Task directions: Which lines run from the one containing "Instruction: Switch to the General tab" to the end of the entries below? Reproduce them exactly, both ends included.

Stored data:

----------

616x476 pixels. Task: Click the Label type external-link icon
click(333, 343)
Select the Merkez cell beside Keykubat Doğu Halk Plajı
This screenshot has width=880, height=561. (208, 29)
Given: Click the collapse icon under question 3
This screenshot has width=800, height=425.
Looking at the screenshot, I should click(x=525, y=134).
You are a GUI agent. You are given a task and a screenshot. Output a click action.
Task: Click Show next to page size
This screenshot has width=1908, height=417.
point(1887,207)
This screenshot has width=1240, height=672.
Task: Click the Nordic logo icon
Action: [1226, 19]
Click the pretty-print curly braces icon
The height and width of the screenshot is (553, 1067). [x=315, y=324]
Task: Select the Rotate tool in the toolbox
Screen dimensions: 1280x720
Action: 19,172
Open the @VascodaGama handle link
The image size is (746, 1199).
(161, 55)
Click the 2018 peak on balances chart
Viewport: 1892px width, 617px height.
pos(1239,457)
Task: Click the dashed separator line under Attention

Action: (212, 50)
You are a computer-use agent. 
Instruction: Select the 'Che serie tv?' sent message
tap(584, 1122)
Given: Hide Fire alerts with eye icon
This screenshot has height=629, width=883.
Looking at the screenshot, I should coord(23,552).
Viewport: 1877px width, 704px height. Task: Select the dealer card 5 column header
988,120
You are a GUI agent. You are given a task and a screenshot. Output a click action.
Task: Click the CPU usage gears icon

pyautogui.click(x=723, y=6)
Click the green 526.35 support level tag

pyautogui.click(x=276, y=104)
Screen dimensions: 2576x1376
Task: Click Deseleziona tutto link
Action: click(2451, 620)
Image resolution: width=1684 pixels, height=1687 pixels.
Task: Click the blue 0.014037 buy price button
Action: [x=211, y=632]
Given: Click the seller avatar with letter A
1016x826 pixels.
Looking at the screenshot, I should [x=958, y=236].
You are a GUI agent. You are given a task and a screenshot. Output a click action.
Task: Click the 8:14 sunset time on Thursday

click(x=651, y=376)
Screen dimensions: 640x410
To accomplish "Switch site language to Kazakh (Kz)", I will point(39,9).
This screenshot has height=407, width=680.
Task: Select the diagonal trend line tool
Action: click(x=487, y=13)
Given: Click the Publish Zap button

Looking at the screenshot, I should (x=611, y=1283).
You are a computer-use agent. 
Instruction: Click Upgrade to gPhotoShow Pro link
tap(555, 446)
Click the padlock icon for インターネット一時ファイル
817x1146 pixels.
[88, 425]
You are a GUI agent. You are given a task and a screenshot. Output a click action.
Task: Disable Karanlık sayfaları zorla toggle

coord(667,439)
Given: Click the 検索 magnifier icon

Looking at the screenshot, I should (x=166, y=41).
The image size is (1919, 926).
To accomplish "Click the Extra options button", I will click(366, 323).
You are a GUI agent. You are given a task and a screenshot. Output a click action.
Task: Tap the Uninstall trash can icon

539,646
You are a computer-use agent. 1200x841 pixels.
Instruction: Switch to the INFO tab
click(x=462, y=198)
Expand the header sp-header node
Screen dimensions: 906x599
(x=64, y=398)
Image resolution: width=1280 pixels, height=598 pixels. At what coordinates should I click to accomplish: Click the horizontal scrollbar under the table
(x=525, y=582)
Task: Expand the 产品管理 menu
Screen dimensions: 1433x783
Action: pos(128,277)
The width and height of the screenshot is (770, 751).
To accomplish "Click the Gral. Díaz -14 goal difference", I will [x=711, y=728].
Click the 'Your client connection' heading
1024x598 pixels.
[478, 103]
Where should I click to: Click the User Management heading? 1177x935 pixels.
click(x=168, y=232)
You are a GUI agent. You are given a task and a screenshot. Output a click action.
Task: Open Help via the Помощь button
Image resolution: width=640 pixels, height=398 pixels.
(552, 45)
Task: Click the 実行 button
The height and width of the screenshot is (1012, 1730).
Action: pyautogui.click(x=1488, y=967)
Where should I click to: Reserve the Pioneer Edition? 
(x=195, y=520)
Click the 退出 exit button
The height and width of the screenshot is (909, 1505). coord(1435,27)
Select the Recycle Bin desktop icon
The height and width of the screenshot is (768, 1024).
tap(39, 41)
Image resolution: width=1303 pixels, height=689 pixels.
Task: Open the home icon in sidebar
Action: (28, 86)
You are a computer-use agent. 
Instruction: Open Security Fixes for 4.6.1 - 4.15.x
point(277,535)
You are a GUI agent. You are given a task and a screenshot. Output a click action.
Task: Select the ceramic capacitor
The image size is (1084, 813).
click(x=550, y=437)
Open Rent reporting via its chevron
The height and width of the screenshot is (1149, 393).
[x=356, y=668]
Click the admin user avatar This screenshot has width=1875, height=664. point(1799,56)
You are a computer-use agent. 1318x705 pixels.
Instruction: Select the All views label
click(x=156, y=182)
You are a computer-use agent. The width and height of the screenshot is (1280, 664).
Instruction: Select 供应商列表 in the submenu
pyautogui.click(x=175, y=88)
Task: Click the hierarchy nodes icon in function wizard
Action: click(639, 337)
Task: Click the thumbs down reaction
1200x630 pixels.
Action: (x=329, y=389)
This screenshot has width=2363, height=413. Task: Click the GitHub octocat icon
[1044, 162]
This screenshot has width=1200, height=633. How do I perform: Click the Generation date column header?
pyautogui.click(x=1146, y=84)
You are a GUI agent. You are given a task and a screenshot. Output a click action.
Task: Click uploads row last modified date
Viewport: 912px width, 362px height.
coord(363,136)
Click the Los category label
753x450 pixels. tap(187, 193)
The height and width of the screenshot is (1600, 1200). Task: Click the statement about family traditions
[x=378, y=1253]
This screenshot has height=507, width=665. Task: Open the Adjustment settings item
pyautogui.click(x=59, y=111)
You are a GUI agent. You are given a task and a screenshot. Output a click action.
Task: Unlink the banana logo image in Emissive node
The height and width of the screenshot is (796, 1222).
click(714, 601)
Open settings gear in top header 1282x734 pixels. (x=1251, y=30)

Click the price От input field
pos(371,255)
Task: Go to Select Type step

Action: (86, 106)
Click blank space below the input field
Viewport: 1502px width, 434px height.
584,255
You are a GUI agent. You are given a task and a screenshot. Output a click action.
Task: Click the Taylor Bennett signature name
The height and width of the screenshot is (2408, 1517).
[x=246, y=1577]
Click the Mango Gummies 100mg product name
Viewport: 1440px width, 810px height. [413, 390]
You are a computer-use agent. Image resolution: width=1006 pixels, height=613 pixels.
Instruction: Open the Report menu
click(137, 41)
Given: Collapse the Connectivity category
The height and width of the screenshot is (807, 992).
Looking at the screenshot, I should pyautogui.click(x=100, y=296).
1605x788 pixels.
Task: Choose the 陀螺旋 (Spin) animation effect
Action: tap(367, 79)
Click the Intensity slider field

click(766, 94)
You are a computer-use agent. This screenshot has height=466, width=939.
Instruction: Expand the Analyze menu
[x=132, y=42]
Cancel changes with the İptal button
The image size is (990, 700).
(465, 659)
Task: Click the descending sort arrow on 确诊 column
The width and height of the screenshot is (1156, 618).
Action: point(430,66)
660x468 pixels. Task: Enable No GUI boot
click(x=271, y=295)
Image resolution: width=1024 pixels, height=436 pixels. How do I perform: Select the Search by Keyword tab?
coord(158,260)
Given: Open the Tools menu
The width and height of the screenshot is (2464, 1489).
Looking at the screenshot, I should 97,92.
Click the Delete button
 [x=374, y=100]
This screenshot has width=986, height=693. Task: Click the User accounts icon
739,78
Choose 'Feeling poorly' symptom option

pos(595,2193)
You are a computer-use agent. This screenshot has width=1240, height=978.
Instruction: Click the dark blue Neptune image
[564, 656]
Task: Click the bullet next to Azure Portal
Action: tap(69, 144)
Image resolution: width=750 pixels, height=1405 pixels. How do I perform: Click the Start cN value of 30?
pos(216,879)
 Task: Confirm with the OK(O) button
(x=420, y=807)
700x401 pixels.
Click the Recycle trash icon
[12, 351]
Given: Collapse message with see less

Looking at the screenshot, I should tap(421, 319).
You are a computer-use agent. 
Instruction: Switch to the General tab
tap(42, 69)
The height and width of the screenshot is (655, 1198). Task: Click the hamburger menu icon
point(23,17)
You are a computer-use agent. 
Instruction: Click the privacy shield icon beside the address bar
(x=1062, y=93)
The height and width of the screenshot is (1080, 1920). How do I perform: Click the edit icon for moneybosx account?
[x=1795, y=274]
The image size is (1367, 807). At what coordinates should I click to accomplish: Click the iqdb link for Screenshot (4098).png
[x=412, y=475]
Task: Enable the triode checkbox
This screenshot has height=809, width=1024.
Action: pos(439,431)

----------

Solution to this problem:
Instruction: Switch to the General tab
tap(42, 69)
The height and width of the screenshot is (655, 1198). Task: Click the hamburger menu icon
point(23,17)
You are a computer-use agent. 
Instruction: Click the privacy shield icon beside the address bar
(x=1062, y=93)
The height and width of the screenshot is (1080, 1920). How do I perform: Click the edit icon for moneybosx account?
[x=1795, y=274]
The image size is (1367, 807). At what coordinates should I click to accomplish: Click the iqdb link for Screenshot (4098).png
[x=412, y=475]
Task: Enable the triode checkbox
This screenshot has height=809, width=1024.
Action: pos(439,431)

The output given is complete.